The system is clearly broken, but the challenge is getting those who broke it — and benefit from its brokenness — to fix it. While voters are effectively locked out of the process, every state Assembly member and senator has the power to force change. It’s not about party, it’s about whether you were elected to represent — or to rule over.

So our legislators need to learn:

  • If you’re representing us, you can’t vote bills out of committee that we’ve never seen.

  • If you’re representing our best interests, you can’t vote bills out of committee that exist only as a few bullets on a napkin.

  • If you’re representing the people, you actually have to engage with and listen to those people, and you have to do that before you decide how to vote.

They need to slow things down and:

  • Hold actual public hearings, where you don’t give priority to retired lawmakers, and instead prioritize testimony from the actual public, not professional lobbyists.

  • Make those public hearings accessible, as most people can’t drive to Trenton and spend six hours sitting around waiting to testify during working hours.

  • Refuse to vote on things that weren’t on public committee agendas for at least a week before the hearing.

  • Refuse to vote on amendments that haven’t been released publicly for at least 72 hours.

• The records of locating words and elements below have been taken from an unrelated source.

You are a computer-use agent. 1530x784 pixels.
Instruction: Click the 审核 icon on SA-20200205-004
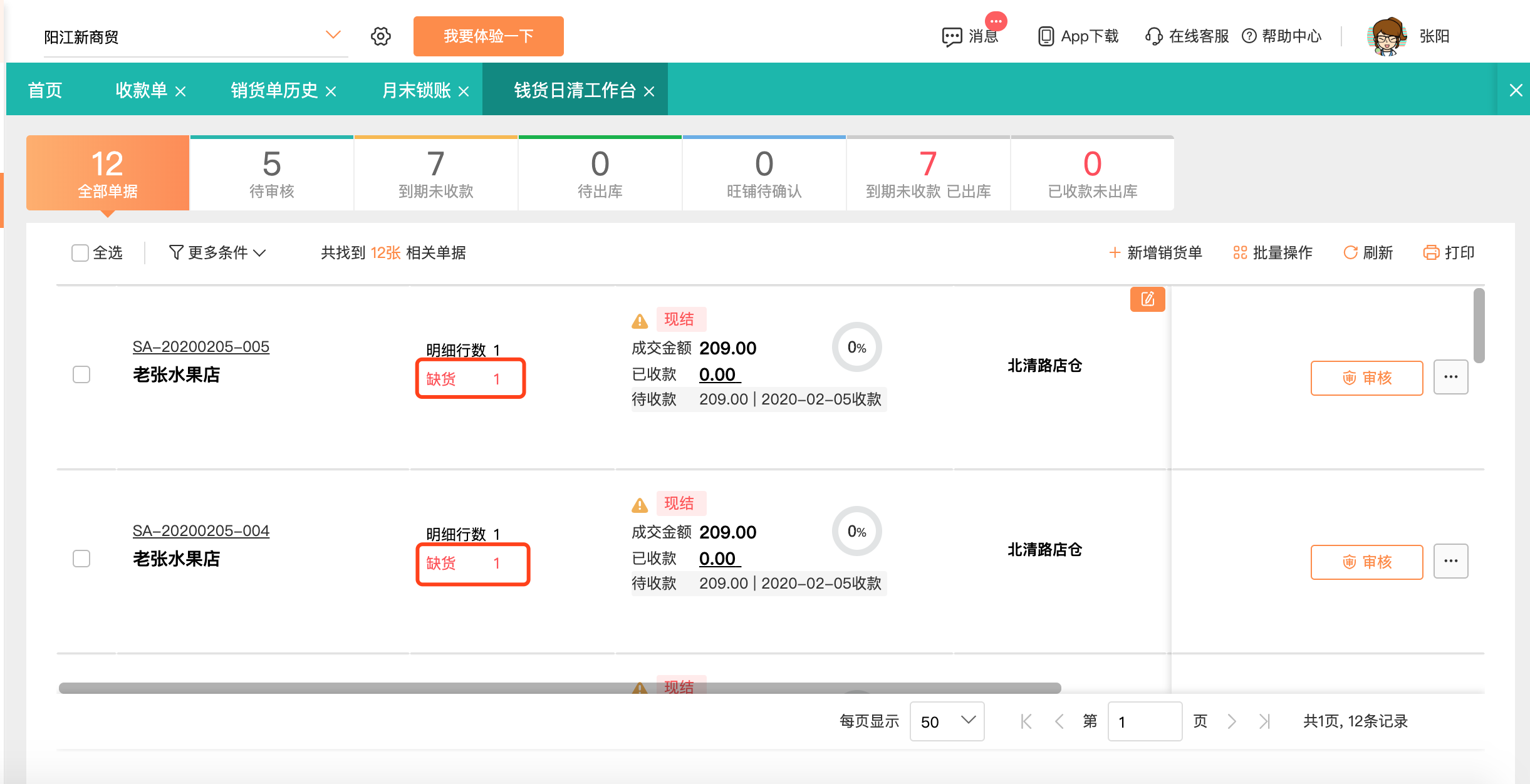pyautogui.click(x=1365, y=560)
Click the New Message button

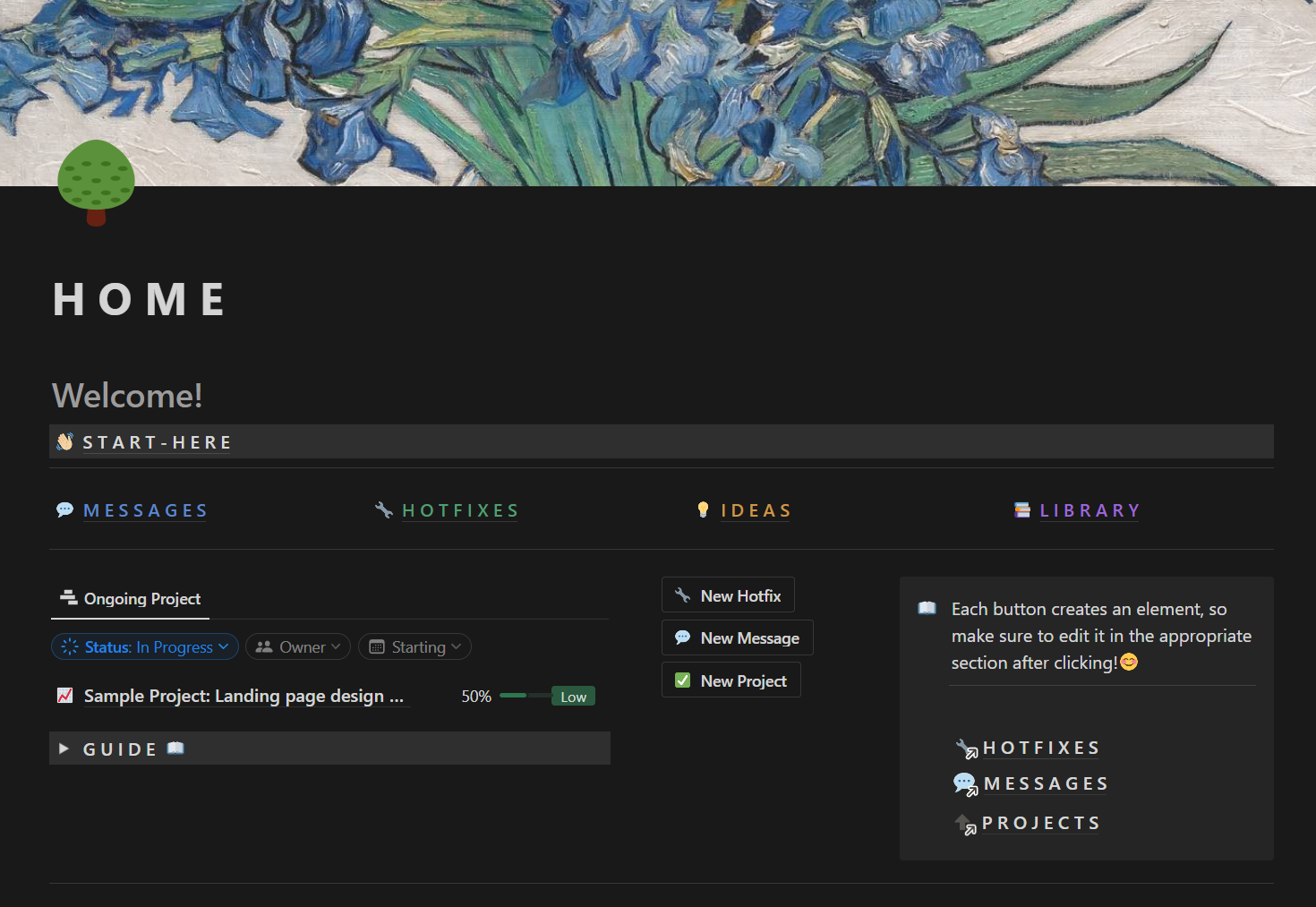click(x=737, y=637)
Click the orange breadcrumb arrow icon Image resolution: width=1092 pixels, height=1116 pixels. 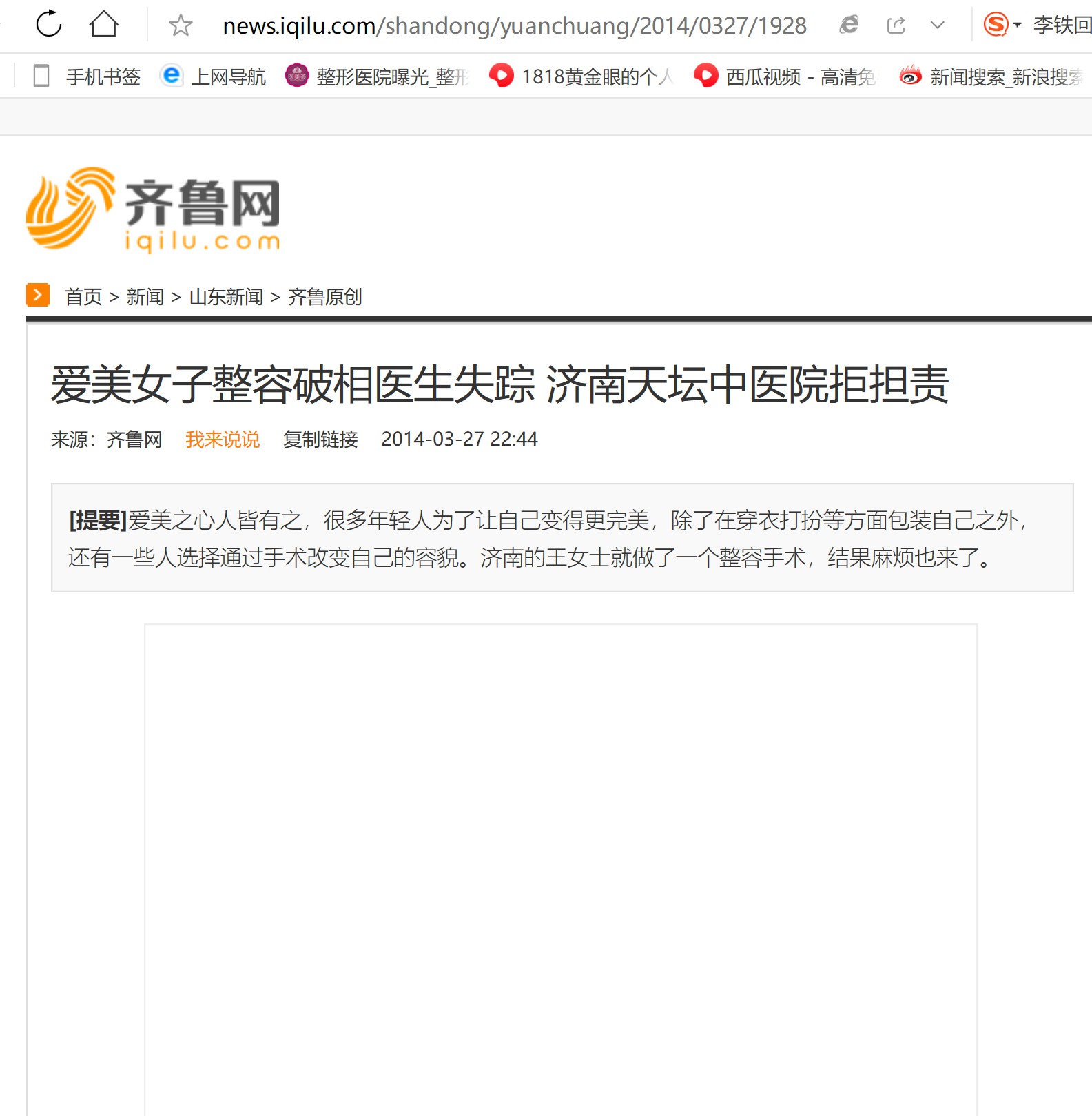coord(38,295)
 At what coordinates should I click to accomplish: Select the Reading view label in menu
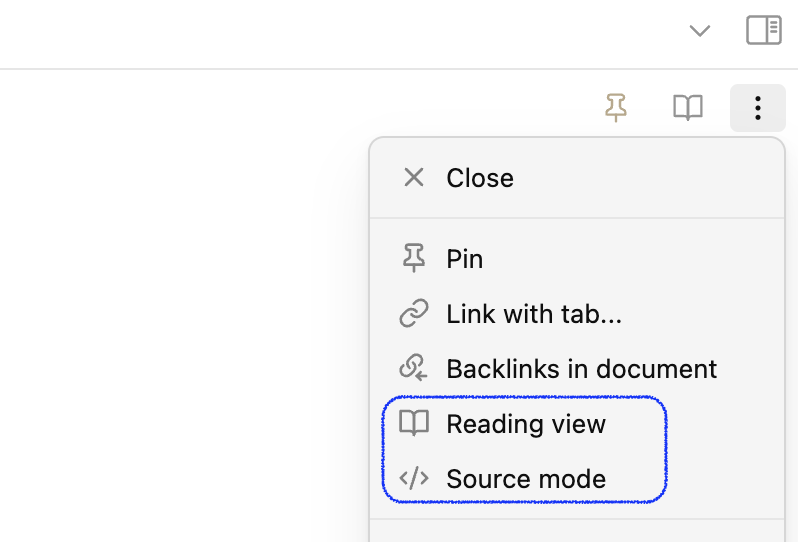pos(526,424)
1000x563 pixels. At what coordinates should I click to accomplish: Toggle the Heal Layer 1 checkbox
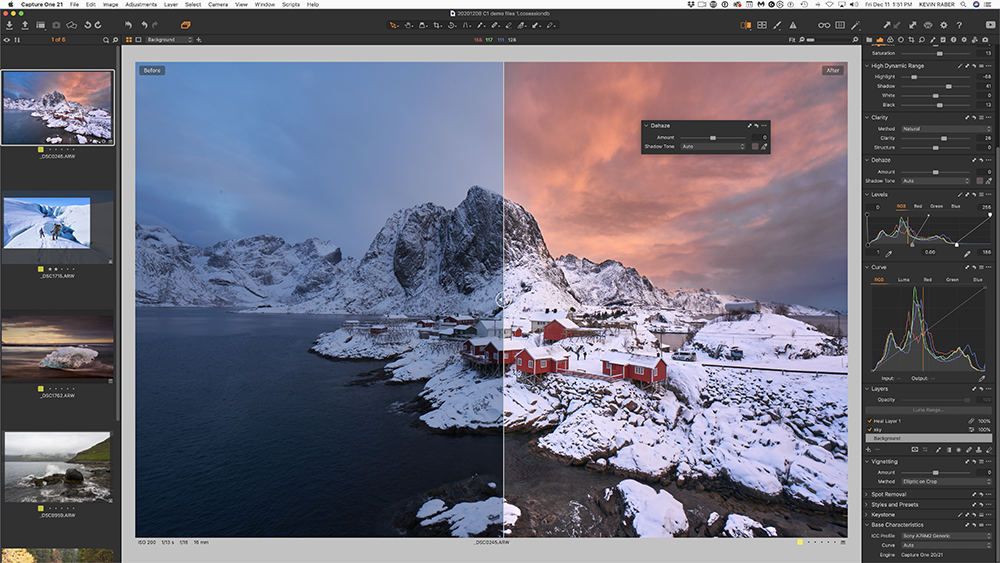869,421
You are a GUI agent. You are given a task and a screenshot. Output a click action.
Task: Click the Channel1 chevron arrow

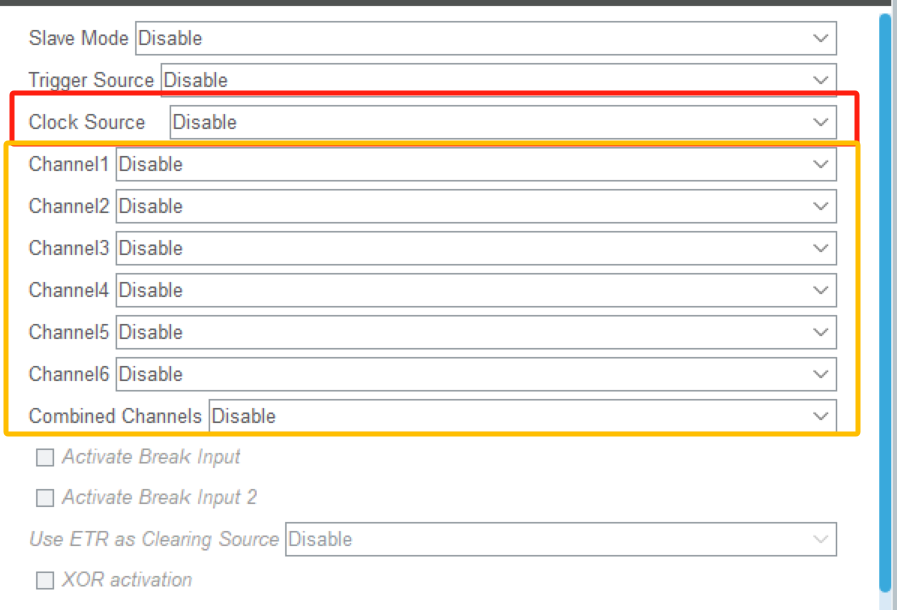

  • Work with the legislative and technology offices to ensure that full bill text and amendment text are actually public on the New Jersey Legislature site before bills come before committees. 

Your chamber leaders will hate you, your committee chairs will despise you, but voters will support you. You have to reestablish trust, or election turnouts will continue to dwindle and more and more residents will, rightfully, feel like they’re on the outside, and that you’re not interested in representing them. Your chamber and committee leadership are not your bosses; your constituents are.

Matt Dragon lives in West Orange with his wife and daughter. His advocacy focuses on police accountability, equity issues, and civic engagement.